• _What the task asks_: Tally the lines below that hold the string "round", and give only the tally.

= Beginning of Section =

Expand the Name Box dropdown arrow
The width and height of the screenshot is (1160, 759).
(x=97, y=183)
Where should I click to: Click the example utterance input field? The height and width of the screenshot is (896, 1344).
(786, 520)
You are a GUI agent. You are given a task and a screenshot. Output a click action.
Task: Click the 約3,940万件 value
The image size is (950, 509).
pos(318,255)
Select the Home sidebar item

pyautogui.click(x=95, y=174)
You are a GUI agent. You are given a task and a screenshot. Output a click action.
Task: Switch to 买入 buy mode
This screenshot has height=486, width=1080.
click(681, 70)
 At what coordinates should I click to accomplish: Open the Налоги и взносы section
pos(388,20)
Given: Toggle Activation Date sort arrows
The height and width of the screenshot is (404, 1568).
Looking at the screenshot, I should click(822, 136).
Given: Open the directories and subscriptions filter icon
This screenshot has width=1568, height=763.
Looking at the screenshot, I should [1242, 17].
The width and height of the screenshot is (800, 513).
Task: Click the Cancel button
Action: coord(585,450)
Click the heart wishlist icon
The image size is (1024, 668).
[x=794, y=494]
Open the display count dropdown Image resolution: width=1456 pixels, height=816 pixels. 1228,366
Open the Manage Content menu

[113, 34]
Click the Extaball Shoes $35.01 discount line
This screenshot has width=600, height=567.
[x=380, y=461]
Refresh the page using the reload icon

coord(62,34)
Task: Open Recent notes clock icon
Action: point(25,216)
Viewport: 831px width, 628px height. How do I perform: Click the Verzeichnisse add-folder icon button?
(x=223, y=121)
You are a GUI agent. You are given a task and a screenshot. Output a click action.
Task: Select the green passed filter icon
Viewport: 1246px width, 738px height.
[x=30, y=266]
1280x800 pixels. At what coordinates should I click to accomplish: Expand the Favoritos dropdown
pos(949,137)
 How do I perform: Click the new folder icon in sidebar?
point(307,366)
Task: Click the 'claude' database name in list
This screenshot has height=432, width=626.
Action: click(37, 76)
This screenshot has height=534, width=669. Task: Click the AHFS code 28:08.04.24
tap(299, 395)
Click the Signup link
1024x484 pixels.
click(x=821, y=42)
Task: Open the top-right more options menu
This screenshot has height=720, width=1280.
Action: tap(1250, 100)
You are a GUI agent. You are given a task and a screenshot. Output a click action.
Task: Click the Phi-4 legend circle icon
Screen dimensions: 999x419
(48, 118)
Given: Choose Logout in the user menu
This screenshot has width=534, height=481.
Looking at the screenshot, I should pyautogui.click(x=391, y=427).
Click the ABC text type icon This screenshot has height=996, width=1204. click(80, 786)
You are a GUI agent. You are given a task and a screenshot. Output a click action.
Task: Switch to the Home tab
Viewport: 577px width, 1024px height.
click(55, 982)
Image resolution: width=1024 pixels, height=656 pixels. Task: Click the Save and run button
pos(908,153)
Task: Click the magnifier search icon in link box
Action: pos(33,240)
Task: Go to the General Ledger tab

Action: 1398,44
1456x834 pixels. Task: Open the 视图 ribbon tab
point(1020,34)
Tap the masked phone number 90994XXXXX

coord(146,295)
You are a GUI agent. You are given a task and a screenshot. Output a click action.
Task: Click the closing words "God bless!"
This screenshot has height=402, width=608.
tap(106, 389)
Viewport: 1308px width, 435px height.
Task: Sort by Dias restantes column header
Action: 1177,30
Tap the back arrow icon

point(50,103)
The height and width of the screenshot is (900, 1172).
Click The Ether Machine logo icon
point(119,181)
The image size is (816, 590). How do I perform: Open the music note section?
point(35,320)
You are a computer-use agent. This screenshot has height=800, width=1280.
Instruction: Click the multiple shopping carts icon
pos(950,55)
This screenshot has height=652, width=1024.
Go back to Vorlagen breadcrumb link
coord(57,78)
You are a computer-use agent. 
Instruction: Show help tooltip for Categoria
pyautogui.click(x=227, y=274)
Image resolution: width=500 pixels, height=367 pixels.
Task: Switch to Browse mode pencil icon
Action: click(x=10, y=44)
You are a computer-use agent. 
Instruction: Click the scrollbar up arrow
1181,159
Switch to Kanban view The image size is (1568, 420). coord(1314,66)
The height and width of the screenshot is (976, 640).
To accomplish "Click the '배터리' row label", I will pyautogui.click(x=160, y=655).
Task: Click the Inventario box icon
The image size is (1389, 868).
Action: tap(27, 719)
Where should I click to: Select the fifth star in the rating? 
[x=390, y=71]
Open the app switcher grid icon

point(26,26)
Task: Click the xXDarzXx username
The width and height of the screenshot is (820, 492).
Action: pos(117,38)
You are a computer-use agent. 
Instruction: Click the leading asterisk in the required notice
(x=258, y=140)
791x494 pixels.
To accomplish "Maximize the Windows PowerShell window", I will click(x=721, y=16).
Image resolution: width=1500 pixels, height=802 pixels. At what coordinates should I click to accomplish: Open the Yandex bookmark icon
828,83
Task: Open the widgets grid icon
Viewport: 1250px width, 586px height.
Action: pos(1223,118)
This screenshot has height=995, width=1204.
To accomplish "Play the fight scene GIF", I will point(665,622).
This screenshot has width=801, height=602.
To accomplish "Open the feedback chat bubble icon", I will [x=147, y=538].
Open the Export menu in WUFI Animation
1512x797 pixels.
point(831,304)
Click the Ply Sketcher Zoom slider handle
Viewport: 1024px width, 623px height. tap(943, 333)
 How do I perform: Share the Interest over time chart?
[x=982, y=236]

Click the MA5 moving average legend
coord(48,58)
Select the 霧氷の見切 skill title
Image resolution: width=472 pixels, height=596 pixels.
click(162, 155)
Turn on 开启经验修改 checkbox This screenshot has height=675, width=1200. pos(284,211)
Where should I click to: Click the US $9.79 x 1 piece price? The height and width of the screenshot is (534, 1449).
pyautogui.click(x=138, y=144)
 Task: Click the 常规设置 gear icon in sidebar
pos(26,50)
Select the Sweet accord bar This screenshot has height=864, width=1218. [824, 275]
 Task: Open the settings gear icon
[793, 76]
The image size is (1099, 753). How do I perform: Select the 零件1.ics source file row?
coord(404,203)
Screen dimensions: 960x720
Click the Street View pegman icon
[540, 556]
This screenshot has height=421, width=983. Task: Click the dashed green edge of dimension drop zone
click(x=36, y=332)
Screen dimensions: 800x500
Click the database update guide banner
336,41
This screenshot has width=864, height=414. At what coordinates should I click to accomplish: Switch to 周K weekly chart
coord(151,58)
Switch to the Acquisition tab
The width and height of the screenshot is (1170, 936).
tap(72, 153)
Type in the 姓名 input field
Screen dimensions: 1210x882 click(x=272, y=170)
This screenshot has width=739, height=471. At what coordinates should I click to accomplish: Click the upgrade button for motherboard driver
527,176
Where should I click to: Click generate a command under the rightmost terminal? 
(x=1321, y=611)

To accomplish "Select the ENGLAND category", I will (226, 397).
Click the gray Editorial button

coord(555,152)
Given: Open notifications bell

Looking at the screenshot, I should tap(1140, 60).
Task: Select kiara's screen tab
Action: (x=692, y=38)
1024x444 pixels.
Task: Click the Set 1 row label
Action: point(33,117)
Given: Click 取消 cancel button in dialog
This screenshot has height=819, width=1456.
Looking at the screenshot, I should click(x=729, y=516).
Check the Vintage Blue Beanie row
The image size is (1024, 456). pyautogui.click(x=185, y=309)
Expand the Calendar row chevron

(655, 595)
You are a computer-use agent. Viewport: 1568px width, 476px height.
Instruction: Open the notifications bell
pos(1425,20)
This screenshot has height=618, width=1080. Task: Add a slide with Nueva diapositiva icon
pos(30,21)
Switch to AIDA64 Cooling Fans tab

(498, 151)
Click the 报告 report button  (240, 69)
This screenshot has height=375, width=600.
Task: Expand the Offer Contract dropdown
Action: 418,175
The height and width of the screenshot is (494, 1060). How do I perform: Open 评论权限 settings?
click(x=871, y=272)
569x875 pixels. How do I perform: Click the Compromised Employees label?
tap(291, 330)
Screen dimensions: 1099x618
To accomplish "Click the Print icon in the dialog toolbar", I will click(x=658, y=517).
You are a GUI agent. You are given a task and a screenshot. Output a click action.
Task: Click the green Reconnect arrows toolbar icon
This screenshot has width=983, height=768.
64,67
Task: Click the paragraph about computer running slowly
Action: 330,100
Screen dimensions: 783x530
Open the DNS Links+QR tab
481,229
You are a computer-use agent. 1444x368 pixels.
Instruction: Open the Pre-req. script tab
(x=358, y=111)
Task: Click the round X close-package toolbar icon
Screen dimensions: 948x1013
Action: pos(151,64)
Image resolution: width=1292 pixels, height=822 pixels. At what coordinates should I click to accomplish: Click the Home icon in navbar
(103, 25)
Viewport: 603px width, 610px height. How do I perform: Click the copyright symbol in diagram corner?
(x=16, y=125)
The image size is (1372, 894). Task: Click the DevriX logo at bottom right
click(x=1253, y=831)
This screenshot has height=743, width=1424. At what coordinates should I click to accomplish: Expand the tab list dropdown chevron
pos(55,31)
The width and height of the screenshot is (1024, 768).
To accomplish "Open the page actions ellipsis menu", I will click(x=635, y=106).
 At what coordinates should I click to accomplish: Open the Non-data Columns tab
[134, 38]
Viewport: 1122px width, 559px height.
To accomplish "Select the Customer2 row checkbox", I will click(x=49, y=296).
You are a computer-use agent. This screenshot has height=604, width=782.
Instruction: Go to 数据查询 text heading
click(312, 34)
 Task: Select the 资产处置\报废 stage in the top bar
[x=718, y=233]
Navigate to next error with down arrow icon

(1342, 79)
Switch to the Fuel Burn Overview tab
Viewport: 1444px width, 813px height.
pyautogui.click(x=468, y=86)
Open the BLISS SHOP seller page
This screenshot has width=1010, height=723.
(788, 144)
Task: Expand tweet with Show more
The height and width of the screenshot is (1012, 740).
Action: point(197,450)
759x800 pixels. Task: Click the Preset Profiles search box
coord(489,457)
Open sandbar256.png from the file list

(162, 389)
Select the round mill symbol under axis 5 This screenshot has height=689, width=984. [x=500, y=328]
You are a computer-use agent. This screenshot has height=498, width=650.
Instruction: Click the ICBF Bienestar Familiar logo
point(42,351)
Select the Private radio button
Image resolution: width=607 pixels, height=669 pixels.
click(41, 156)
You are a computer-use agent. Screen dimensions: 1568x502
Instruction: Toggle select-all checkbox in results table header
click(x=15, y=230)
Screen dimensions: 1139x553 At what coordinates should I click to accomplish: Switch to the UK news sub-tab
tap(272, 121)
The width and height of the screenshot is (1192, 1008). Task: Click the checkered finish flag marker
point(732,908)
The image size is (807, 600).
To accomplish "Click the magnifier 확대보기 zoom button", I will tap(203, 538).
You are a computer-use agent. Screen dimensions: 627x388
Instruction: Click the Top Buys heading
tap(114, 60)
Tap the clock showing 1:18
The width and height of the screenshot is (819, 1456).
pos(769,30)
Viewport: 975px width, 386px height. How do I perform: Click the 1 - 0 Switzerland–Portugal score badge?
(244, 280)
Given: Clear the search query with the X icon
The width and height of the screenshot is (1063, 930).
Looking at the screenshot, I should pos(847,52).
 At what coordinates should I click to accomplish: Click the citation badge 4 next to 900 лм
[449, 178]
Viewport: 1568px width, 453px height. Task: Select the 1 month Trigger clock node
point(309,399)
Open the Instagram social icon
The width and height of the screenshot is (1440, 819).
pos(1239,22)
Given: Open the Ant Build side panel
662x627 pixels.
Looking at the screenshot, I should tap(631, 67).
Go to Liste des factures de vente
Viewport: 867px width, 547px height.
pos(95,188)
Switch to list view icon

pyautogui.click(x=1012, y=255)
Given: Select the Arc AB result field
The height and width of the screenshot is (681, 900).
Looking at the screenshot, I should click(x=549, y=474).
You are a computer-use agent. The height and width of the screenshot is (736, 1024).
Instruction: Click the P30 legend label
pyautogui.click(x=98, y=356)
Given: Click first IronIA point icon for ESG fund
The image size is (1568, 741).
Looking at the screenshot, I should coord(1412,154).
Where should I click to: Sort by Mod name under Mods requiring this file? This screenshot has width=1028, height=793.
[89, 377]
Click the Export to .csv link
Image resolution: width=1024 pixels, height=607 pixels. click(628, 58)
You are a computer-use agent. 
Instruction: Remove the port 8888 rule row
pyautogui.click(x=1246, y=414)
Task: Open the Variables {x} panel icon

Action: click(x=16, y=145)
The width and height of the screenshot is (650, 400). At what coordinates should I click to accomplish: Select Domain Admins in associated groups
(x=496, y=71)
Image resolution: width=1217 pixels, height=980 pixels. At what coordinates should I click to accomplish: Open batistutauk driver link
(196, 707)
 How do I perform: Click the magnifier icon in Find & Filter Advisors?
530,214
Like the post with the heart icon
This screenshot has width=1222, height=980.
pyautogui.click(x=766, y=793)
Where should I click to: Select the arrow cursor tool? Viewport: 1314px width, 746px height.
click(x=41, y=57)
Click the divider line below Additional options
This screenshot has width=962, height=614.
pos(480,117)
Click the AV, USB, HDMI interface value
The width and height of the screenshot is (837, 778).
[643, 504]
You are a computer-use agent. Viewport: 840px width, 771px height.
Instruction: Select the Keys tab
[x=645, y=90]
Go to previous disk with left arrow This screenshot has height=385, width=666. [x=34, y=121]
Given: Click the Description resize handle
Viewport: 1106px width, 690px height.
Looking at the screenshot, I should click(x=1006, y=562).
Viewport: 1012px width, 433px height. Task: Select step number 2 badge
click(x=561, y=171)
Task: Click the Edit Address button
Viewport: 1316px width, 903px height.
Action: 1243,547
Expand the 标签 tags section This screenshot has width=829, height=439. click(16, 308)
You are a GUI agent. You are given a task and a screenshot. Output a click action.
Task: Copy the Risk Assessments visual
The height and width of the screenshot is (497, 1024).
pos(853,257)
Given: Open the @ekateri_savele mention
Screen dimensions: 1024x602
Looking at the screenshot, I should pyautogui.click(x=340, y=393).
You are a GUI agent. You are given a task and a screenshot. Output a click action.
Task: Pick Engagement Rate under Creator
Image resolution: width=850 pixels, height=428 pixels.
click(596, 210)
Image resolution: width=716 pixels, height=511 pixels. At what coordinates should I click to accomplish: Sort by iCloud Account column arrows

= End of Section =

• _Exercise answer_: 2